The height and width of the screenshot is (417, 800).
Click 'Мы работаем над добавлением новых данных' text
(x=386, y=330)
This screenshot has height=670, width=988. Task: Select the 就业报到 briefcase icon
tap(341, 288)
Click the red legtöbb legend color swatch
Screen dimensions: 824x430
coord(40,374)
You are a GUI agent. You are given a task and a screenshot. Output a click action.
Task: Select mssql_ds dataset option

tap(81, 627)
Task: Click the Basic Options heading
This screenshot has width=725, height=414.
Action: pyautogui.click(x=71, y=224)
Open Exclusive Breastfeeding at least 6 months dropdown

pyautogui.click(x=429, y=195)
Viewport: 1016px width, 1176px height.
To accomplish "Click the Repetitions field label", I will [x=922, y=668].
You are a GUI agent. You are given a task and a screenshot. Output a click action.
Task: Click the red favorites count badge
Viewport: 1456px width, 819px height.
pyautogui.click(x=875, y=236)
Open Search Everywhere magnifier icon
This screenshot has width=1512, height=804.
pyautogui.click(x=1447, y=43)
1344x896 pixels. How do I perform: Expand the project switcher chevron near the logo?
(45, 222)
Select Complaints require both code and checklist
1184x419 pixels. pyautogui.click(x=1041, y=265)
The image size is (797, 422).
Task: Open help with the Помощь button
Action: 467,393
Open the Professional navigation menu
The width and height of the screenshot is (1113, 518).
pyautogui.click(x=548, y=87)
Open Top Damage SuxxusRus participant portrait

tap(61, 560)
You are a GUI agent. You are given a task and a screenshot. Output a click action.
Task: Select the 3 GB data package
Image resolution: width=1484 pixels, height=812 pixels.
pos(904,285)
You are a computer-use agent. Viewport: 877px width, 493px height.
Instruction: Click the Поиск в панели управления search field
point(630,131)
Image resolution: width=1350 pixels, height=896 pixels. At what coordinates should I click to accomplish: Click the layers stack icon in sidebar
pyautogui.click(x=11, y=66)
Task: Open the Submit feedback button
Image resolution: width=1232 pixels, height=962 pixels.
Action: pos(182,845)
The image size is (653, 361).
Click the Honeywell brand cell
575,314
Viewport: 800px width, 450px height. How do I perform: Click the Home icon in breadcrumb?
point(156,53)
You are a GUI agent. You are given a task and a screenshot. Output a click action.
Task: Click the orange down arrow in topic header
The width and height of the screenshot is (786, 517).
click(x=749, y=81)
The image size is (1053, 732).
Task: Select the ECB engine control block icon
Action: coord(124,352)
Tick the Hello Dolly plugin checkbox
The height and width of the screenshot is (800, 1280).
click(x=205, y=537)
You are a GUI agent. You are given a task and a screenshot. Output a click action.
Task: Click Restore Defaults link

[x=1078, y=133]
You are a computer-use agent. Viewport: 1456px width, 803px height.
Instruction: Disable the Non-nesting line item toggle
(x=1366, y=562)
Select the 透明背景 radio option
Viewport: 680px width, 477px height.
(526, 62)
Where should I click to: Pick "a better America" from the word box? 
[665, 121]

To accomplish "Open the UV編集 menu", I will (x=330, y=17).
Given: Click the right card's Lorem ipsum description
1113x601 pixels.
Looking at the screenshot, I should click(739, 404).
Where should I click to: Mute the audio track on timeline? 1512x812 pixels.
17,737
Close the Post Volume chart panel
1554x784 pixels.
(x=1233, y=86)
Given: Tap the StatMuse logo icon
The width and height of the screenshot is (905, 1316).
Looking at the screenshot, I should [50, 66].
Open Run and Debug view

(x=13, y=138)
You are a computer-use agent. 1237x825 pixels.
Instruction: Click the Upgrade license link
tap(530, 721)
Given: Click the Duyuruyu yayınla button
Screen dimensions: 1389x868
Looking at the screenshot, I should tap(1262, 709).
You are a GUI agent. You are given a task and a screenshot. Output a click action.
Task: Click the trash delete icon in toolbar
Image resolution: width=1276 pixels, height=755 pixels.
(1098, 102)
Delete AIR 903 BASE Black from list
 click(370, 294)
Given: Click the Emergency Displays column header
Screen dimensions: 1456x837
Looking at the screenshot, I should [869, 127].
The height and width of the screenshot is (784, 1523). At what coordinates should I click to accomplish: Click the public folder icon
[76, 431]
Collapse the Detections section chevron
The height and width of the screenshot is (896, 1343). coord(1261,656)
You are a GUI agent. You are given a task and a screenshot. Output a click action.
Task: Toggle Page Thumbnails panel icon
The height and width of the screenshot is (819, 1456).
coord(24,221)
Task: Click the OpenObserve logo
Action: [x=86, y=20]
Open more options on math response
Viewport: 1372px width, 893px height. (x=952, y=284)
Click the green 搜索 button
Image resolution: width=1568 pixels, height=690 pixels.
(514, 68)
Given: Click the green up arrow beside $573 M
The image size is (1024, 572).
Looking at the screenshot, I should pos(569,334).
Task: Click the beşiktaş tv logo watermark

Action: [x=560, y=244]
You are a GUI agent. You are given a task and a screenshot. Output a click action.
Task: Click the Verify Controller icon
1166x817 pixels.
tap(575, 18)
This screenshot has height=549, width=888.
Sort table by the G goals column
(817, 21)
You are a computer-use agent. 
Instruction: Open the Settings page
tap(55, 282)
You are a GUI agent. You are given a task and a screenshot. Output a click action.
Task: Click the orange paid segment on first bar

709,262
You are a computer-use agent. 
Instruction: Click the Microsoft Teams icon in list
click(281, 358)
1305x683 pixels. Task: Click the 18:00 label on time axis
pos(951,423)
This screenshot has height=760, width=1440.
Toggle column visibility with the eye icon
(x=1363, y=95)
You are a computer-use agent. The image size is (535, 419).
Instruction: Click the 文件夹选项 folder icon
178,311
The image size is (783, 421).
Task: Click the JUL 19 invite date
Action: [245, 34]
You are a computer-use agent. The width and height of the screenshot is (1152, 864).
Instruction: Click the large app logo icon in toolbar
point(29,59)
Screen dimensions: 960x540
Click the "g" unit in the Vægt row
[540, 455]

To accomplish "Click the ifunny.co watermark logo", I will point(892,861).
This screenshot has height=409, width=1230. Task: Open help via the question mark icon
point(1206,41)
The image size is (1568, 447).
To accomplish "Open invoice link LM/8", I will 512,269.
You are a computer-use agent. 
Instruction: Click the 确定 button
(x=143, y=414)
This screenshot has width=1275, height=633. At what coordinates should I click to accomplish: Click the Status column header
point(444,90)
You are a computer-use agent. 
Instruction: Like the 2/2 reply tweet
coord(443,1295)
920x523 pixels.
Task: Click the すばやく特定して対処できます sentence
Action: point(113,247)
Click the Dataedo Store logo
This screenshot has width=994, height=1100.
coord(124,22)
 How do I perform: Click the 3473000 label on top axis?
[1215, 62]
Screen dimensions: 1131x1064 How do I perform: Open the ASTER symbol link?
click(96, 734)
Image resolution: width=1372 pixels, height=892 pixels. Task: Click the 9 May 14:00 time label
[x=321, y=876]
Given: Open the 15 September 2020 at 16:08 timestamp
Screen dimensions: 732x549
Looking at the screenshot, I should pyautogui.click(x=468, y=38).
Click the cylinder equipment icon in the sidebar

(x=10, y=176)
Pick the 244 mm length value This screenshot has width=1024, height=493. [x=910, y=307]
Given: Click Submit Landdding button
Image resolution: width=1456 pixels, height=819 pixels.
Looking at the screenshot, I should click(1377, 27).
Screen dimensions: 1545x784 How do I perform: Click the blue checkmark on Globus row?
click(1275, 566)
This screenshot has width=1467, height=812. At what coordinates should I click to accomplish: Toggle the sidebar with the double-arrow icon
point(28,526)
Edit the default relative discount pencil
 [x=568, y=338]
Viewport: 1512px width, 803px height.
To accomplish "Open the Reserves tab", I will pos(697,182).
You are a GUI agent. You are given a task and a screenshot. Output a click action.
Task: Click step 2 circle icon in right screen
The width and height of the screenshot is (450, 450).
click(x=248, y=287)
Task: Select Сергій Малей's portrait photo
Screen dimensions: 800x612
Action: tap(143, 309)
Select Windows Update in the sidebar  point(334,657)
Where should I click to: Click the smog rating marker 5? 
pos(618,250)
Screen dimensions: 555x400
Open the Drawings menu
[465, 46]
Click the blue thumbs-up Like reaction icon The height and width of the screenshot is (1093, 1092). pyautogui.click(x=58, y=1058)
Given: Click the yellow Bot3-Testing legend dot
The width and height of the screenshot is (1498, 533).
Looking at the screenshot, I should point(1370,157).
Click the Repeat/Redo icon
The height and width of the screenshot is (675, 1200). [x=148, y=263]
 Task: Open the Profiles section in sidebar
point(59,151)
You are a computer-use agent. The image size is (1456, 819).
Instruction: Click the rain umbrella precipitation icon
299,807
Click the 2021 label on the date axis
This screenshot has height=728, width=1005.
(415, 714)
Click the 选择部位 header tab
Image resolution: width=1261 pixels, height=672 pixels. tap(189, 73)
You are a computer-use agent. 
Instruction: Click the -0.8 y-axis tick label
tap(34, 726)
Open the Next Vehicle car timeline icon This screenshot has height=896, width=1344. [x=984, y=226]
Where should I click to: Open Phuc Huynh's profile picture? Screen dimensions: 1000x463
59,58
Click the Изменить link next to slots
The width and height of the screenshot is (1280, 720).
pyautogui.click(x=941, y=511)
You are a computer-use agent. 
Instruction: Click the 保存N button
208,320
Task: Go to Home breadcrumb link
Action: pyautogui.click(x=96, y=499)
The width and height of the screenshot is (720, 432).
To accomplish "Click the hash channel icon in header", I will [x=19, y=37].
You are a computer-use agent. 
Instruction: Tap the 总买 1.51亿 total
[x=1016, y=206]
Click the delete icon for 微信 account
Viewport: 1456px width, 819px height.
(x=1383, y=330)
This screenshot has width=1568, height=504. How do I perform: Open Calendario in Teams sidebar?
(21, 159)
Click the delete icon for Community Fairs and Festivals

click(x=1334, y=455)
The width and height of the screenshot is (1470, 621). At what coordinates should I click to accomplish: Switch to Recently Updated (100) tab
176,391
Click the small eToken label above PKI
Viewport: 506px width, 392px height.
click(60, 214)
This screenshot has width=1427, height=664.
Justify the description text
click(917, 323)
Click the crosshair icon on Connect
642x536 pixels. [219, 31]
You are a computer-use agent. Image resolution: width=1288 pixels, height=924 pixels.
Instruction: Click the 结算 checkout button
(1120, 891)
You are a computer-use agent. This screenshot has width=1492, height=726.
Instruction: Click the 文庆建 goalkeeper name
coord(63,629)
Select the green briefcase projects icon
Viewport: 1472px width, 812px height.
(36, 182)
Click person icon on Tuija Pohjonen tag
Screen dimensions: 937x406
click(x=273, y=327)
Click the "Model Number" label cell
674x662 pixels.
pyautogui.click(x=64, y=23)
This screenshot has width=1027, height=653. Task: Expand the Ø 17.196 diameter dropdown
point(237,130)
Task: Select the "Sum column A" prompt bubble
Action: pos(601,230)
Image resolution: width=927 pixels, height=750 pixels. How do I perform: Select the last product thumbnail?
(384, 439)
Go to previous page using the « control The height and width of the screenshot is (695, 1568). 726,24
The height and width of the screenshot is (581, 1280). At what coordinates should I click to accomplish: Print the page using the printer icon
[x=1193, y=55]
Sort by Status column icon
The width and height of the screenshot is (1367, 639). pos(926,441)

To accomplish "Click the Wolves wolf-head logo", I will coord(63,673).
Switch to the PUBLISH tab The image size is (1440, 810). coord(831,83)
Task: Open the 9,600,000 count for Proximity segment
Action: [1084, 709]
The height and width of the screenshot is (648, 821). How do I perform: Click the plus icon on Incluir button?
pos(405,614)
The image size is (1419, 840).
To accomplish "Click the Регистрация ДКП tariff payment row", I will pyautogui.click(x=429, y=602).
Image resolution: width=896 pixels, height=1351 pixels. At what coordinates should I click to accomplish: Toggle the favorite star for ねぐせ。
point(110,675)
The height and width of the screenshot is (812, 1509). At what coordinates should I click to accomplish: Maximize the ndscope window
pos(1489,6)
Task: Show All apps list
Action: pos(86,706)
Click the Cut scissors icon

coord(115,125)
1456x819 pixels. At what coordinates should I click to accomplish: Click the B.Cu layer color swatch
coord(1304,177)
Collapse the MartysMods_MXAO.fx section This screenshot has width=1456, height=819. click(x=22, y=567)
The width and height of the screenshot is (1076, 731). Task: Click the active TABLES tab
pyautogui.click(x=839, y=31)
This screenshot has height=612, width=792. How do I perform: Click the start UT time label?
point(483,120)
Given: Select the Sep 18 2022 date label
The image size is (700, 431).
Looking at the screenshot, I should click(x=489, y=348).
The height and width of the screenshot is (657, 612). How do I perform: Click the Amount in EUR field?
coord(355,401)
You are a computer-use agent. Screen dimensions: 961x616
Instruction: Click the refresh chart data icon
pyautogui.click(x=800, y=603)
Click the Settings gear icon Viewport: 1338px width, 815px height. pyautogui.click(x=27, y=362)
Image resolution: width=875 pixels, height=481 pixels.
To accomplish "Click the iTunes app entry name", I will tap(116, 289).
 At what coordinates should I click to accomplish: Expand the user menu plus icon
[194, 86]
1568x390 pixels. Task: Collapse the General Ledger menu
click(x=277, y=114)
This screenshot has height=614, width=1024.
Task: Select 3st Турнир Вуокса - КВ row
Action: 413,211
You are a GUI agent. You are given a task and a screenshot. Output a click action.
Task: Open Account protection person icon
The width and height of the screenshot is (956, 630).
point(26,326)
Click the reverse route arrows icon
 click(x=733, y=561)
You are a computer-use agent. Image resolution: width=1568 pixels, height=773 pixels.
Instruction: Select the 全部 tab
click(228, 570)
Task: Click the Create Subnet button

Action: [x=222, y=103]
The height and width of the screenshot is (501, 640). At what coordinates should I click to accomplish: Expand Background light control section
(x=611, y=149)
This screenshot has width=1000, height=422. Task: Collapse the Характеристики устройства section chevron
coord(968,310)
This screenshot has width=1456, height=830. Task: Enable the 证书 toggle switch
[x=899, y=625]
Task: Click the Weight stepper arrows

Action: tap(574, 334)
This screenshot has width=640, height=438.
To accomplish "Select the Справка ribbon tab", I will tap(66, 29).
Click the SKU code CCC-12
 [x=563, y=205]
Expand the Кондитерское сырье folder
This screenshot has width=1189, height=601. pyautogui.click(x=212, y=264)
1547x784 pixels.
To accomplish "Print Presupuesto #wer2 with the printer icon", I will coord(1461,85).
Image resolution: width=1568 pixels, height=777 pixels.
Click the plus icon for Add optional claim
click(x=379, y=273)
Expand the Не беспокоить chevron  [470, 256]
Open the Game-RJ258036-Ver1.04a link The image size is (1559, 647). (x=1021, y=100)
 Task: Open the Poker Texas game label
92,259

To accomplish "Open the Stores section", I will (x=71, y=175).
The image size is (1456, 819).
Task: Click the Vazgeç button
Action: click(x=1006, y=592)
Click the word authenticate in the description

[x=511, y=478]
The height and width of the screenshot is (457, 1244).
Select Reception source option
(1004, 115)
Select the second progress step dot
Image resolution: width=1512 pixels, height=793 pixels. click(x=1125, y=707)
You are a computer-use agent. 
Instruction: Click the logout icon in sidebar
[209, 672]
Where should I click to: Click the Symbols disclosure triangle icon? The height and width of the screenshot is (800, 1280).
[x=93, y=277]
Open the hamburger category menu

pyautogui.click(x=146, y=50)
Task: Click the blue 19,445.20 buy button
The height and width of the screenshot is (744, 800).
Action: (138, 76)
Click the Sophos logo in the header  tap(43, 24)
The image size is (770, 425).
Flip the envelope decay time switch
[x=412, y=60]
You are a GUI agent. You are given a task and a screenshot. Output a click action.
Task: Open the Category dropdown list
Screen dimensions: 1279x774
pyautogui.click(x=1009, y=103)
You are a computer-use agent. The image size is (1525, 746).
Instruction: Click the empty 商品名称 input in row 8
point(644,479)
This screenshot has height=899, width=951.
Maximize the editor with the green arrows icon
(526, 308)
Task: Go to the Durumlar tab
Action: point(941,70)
=-=-=-=-=
● TASK STATEMENT
Can you copy out the data verbatim, everything from the line containing "The image size is (1568, 447)." down to the line containing "point(444,90)"?

● SOLUTION TO THE EXERCISE
The image size is (1568, 447).
To accomplish "Open invoice link LM/8", I will 512,269.
You are a computer-use agent. 
Instruction: Click the 确定 button
(x=143, y=414)
This screenshot has width=1275, height=633. At what coordinates should I click to accomplish: Click the Status column header
point(444,90)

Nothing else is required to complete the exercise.